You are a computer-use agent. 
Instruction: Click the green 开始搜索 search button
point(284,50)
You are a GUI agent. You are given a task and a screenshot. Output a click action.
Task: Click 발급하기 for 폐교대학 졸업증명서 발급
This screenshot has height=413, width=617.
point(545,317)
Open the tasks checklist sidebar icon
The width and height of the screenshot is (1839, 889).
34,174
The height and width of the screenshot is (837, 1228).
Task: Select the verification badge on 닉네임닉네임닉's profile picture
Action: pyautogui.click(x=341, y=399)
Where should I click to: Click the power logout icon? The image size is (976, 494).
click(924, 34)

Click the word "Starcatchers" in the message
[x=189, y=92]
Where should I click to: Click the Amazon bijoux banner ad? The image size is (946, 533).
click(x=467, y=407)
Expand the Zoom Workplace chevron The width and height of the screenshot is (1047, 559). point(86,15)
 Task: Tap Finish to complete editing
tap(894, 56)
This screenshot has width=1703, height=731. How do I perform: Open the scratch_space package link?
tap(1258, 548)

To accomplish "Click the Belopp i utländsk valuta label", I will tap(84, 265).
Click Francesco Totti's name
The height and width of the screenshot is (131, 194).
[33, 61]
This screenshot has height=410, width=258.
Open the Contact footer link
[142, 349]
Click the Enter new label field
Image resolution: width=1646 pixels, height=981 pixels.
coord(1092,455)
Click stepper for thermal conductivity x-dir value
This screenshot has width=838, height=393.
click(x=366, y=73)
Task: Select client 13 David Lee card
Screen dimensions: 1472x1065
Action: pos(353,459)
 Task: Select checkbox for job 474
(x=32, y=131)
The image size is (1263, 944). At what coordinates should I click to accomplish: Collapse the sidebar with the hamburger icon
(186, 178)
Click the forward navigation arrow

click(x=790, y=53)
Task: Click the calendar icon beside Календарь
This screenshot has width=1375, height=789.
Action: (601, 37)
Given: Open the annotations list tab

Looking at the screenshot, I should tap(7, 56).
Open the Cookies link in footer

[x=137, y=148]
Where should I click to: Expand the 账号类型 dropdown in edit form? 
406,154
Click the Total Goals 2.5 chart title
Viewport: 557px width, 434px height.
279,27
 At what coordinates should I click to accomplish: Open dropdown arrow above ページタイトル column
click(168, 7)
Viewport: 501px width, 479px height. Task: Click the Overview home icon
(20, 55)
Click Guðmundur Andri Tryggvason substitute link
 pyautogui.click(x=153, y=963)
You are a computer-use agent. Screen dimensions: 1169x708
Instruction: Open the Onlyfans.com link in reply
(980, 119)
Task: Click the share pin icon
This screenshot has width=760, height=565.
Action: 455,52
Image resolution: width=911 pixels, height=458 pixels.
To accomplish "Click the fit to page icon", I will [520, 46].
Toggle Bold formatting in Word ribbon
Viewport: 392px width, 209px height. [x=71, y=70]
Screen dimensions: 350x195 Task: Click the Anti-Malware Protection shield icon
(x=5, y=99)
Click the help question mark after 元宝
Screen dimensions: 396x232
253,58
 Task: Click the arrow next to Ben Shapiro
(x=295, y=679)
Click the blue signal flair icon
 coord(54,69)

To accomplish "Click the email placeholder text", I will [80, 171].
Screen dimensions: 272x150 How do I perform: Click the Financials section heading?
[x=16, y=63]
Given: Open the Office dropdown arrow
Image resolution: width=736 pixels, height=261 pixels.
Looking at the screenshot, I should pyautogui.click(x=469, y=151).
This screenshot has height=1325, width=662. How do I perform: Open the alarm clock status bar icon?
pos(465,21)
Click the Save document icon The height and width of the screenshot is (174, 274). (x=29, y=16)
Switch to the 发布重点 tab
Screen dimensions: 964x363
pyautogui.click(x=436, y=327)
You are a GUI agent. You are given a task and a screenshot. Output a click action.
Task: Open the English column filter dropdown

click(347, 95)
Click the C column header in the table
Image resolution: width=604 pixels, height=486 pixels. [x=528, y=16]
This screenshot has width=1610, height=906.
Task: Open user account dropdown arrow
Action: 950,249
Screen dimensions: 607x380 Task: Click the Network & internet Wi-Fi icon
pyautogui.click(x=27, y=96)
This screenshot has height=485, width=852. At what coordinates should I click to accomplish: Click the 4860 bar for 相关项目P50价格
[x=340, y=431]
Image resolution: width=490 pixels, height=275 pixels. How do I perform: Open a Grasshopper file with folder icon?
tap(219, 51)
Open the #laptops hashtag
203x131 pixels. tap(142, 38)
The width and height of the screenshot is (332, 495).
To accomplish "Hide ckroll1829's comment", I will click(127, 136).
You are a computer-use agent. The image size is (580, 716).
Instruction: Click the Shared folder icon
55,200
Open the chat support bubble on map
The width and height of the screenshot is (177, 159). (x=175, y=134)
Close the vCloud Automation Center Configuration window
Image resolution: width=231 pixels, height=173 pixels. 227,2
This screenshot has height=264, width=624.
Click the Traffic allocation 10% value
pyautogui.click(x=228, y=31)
_ _ _
Copy out the entries again word for word, from the line containing "Open the chat support bubble on map" through the last line of the entries, both included.

▶ **Exercise solution**:
Open the chat support bubble on map
The width and height of the screenshot is (177, 159). (x=175, y=134)
Close the vCloud Automation Center Configuration window
Image resolution: width=231 pixels, height=173 pixels. 227,2
This screenshot has height=264, width=624.
Click the Traffic allocation 10% value
pyautogui.click(x=228, y=31)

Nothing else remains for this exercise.